If only every online service was as good. A short while ago we tried to open a savings account with the Northern Rock and gave up as the applet-based system they use is not compatable with Apple Macs … other banks seem to be able to use SSL for security and browser-independent HTML, so why not them! Suffice to say we went elsewhere.

Even worse was an experience early last year. I’d given a seminar at another university and submitted an expense claim. The university sent me payment advice as an email, but it displayed oddly when I viewed it and got a high spamassassin rating. A bit of digging and I found that the high spam rating was due to the fact that there was not a closing body tag in the HTML. I was going to mail the university IT support and then saw that the company who supplied the software, Albany Software, was named in the email and decided to mail them directly to avoid embarassing them to their client.

So I went to their web site … but it didn’t display properly in Firefox, I tried Safari … even worse!
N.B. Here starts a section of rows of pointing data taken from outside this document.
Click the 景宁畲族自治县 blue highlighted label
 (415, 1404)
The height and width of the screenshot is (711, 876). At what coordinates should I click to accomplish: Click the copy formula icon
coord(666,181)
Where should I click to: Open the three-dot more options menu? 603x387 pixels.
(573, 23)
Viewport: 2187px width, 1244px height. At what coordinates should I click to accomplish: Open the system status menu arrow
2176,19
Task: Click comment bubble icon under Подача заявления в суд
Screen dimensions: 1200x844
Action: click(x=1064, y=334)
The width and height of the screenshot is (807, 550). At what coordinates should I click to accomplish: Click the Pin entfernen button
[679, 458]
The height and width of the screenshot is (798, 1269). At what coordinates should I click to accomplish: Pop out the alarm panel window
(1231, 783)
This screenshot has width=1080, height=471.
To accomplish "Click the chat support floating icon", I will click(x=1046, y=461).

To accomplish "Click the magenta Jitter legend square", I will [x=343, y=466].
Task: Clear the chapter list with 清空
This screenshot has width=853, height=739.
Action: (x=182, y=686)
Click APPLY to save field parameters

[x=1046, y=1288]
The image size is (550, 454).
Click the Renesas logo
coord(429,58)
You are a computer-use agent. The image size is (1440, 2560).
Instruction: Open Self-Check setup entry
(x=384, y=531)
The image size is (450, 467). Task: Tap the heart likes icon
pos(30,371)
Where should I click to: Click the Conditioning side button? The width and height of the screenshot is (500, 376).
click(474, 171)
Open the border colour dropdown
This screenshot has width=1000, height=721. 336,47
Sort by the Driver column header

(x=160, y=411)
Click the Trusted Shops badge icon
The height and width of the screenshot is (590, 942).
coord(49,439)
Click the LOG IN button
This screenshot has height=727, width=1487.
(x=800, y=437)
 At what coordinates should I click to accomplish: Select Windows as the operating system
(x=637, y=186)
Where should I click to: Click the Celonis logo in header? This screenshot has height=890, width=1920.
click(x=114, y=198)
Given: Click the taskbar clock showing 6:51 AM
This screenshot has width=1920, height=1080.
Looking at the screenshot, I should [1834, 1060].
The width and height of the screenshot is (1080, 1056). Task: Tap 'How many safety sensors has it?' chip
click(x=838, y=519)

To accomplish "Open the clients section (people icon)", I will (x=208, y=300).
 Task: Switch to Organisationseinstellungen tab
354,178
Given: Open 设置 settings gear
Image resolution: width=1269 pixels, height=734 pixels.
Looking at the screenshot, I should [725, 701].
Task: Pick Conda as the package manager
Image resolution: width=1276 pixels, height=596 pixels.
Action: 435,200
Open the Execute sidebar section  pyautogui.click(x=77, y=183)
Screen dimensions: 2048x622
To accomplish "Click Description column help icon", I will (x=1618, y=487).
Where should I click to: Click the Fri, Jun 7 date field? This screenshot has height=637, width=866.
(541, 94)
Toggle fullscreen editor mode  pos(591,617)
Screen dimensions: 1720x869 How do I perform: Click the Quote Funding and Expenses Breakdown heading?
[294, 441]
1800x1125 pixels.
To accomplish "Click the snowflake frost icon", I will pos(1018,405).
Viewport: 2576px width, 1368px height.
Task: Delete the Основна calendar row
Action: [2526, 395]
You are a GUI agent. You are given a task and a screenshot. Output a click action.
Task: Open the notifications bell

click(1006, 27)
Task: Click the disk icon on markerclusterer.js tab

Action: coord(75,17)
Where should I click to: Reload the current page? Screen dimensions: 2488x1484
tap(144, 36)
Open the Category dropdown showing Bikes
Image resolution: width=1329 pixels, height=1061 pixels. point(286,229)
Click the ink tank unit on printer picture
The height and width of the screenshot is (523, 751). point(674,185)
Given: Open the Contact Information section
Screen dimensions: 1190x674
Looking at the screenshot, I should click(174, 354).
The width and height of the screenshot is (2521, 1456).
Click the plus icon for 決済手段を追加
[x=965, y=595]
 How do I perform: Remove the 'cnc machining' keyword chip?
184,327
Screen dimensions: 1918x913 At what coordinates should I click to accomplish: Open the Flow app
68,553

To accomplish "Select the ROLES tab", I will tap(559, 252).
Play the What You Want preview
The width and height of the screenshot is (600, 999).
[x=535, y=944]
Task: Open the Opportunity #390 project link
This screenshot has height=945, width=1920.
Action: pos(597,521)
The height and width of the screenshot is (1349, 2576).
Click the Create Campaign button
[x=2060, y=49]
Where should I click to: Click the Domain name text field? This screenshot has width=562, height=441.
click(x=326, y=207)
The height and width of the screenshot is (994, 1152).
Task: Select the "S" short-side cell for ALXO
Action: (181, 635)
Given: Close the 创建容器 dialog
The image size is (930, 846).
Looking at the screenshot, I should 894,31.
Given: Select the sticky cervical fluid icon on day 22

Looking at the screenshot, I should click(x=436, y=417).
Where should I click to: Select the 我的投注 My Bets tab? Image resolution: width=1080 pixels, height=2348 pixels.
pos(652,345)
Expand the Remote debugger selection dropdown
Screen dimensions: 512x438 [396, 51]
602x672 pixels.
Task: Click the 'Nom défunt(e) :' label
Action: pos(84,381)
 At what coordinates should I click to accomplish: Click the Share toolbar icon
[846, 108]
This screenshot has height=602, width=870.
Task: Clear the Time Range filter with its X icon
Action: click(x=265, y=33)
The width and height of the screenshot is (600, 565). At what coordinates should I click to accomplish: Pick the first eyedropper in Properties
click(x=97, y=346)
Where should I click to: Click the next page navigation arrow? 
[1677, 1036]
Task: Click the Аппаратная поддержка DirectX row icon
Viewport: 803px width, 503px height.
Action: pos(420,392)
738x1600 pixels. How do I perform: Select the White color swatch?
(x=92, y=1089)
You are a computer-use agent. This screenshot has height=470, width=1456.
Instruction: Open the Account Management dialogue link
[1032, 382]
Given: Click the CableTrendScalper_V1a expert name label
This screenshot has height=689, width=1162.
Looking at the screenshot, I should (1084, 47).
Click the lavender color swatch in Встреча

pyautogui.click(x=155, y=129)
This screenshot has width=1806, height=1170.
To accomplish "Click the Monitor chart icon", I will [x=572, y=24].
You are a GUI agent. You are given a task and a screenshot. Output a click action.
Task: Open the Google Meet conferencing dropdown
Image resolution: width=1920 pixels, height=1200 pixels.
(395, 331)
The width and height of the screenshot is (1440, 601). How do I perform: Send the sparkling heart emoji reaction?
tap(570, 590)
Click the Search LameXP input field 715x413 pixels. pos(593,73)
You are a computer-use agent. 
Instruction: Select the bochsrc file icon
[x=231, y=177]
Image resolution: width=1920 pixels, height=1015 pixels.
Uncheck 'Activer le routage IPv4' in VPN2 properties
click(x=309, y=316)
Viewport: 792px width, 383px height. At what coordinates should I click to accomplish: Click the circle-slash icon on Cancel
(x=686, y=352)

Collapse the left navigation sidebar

Eventually I got their ‘support’ contact email by using view source and mailed them, mentioning both the broken HTML in the email and the broken website.

The reply from their ‘support’ email:

“Try using Microsoft Internet Explorer. Though Firefox is vastely superior, most websites/applications are only compatible with Internet Explorer.”

Who said the days of the old sys admins had gone!

The happy end to the last story is that I just revisited their site, they have at last got it working cross browser … well I guess better late than never.

Anyway thumbs up for Her Majesty’s Revenue & Customs, even if others need to catch up a little.